Workforce Development
Building a workforce capable of implementing these frameworks and responding to threats remains a persistent challenge. NIST maintains the NICE Workforce Framework for Cybersecurity, which provides a standardized taxonomy of cybersecurity roles, tasks, knowledge, and skills used by employers, educators, and policymakers to identify workforce gaps and develop training programs. The framework organizes cybersecurity work into categories including oversight and governance, design and development, implementation and operations, protection and defense, and investigation. 39NIST. NICE Framework Resource Center The Department of Defense maintains a parallel framework, the DoD Cyber Workforce Framework, covering 74 work roles across its cyber operations. 40DoD CIO. DoD Cyber Workforce Framework
The Trump administration’s 2026 cyber strategy treats the cyber workforce as a “strategic national asset” and calls for expanding pipelines through academia, vocational schools, and the private sector.

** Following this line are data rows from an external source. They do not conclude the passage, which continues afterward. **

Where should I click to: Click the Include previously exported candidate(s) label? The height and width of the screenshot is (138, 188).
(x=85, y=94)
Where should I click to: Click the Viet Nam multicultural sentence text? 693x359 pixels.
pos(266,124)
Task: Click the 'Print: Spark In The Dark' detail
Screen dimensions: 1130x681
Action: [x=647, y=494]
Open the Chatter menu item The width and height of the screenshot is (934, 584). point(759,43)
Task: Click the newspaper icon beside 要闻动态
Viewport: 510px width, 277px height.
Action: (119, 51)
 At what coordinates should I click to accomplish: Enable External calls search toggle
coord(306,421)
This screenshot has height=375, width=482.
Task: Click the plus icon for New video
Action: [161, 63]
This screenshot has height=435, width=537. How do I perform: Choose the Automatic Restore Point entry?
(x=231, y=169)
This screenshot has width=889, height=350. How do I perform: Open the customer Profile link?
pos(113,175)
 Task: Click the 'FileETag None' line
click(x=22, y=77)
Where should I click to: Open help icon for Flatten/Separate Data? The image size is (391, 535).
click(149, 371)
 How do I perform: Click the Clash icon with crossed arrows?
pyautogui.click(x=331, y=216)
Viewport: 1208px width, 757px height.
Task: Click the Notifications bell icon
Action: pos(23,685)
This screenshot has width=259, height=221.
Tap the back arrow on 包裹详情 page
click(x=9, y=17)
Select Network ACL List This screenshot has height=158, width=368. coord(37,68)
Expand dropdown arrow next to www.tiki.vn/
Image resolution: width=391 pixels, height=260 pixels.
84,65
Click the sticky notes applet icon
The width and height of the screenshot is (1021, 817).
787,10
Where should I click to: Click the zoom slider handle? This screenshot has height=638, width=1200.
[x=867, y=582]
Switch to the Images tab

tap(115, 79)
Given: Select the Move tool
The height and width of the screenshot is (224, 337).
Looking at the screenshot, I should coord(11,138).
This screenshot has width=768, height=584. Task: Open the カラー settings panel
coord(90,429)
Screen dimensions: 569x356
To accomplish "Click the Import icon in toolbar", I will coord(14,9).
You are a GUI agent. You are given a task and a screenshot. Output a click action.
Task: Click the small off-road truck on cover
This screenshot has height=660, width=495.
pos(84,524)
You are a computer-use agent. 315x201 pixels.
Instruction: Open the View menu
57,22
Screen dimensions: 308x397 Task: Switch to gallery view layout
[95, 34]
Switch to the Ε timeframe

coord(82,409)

CISA provides Cyber Range training for incident response skills and cybersecurity workshops for state, local, tribal, and territorial officials, though these programs have been affected by the funding and staffing constraints the agency faces.
Pending Federal Legislation
Several legislative efforts aim to address gaps in the current framework. The Streamlining Federal Cybersecurity Regulations Act of 2025 (S.1875), introduced by Senator Gary Peters, would establish an interagency committee led by the Office of the National Cyber Director to harmonize cybersecurity regulations across executive agencies. The bill would require development of common minimum cybersecurity requirements, a reciprocal compliance mechanism for entities regulated by multiple agencies, and a pilot program to test the framework. Agencies would be required to consult with the committee before issuing new cybersecurity mandates to avoid duplicative or contradictory requirements. 41Congress.gov. S.1875 — Streamlining Federal Cybersecurity Regulations Act of 2025 The bill was referred to the Senate Committee on Homeland Security and Governmental Affairs and has not advanced further.